• **Page text**:
▬▬▬

Case Western Reserve University, Lawrence Livermore National Laboratory agree to collaboration

President Kaler and Director Budil signs agreement

The leaders of Case Western Reserve University and Lawrence Livermore National Laboratory (LLNL) signed an agreement yesterday to accelerate their efforts in shared areas of excellence.

After three years of steadily growing institutional collaboration in such areas as energy, materials science and polymer processing, Case Western Reserve President Eric W. Kaler welcomed Livermore Director Kim Budil to the university’s campus.

“Both of our teams have embraced opportunities to partner with enormous enthusiasm and ingenuity,” President Kaler said. “We are grateful to Congresswoman Marcy Kaptur for helping to catalyze this connection, and very much look forward to building on our strong progress to date.” 

Located less than an hour’s drive from San Francisco, the Livermore Lab is one of 17 laboratories around the country operating under the auspices of the U.S. Department of Energy. Their mission is “to push the boundaries of science, engineering and technology” to advance aspects of the energy department’s mission.

▬▬▬

• **Provided information**:

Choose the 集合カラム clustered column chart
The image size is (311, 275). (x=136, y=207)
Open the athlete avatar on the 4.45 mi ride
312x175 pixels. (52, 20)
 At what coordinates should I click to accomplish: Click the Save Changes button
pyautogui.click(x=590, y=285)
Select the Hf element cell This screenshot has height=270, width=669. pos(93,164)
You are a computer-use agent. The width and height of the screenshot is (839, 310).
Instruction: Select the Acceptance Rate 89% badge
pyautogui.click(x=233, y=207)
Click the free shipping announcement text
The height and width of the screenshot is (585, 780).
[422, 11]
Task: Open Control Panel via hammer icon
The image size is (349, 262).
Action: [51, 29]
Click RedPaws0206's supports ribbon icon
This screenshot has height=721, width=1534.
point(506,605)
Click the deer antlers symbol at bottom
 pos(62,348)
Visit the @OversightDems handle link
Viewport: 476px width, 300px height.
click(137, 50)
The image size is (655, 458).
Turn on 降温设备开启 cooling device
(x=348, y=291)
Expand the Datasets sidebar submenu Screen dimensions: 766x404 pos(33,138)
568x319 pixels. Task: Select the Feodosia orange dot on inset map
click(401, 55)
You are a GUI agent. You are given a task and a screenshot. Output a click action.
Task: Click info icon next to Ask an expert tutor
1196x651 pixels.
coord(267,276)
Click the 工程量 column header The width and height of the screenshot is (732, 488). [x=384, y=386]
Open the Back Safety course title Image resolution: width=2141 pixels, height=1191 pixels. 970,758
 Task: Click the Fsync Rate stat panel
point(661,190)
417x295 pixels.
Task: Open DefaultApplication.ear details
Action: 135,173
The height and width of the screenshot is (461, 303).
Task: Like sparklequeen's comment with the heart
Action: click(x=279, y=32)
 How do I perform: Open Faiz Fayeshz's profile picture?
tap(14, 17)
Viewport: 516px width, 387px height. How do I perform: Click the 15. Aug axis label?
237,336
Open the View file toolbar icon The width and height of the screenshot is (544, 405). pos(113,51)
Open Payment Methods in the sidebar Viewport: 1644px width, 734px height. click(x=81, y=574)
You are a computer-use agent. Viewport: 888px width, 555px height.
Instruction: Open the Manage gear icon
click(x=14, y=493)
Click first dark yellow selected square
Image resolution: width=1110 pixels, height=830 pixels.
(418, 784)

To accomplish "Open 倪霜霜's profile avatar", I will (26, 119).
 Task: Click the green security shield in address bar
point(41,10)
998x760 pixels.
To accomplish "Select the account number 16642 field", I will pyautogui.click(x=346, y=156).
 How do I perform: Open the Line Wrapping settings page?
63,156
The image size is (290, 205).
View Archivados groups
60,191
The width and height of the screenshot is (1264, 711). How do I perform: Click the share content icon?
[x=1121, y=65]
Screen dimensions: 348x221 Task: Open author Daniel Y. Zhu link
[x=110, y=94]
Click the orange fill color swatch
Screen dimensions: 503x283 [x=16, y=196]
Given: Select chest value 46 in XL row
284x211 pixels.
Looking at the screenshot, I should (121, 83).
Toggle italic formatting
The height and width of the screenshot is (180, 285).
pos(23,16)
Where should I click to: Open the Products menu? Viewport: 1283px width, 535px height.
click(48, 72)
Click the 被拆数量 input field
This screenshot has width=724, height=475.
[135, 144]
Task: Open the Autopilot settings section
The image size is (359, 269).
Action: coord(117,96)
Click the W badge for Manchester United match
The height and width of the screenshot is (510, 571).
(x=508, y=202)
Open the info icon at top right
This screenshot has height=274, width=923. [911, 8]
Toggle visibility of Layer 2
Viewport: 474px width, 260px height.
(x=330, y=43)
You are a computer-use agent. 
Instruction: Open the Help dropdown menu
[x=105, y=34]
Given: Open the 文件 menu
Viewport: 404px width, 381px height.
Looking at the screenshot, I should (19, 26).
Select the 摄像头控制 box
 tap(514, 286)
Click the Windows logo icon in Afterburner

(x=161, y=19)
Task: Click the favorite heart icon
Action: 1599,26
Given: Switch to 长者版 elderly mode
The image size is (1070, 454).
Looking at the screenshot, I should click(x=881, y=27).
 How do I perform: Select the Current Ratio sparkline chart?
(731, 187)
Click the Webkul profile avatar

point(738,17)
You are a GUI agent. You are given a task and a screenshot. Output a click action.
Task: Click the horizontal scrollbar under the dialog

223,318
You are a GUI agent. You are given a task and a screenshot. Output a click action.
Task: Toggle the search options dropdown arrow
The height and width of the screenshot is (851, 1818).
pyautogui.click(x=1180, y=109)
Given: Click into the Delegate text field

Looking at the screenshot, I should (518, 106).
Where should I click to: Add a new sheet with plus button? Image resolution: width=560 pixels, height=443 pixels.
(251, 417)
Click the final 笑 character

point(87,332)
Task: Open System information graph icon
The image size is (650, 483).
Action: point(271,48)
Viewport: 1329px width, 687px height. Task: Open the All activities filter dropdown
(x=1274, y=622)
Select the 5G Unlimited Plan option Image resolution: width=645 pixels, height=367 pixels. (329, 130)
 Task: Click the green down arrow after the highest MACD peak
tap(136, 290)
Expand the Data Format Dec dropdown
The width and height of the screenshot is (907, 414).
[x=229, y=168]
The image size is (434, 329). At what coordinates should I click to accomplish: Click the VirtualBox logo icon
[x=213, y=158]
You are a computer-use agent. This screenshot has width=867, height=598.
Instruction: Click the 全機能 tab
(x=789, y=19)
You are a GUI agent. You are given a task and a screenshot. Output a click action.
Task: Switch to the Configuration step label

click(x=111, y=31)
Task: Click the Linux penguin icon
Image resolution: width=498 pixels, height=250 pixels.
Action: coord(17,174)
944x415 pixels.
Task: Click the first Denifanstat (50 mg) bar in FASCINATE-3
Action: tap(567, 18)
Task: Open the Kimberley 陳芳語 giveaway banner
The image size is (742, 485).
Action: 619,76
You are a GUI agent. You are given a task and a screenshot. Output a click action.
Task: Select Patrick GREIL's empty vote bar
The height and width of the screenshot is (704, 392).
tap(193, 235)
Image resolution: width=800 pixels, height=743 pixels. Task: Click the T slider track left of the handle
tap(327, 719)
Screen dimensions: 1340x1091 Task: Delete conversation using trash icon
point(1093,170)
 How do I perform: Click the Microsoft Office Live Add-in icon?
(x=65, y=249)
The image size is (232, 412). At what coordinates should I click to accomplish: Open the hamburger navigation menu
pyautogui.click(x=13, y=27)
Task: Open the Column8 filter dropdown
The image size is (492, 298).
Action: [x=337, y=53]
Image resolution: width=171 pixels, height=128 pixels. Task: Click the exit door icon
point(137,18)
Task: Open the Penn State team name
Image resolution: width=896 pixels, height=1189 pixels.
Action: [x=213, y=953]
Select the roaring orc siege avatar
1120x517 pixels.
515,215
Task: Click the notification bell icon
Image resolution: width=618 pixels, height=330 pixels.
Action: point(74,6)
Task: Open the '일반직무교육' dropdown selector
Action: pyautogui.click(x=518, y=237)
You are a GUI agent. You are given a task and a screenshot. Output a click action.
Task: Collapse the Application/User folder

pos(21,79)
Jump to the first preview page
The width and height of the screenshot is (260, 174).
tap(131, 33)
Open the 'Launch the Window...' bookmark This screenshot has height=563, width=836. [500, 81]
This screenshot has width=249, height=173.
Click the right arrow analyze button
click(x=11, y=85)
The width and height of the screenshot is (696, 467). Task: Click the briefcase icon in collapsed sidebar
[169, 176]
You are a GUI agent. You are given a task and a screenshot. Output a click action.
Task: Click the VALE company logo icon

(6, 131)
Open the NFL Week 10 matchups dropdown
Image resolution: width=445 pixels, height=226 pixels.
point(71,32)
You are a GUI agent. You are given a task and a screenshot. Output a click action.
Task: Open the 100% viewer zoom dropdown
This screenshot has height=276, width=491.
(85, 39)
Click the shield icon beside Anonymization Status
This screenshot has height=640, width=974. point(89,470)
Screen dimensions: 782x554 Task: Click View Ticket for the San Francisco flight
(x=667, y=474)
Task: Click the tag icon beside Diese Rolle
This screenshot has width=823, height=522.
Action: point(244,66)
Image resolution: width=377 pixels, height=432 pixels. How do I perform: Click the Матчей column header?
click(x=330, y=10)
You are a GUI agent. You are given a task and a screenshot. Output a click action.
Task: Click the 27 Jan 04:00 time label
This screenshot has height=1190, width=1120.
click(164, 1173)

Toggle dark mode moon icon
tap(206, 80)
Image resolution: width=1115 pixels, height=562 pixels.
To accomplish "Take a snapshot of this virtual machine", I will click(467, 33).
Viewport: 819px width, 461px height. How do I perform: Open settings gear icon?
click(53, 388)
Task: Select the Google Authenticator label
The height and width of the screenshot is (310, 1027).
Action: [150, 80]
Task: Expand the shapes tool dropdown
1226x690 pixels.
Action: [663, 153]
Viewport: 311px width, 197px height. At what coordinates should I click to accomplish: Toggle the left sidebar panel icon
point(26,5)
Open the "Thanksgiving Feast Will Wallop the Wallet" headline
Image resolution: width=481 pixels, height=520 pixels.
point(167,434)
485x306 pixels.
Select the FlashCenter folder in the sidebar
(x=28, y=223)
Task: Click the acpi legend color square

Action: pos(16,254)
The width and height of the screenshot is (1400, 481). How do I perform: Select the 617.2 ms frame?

▬▬▬

• **What you should do**: According to the article on the Case Western Reserve and Lawrence Livermore agreement, how many laboratories around the country operate under the auspices of the U.S. Department of Energy?

• **Exercise response**: 17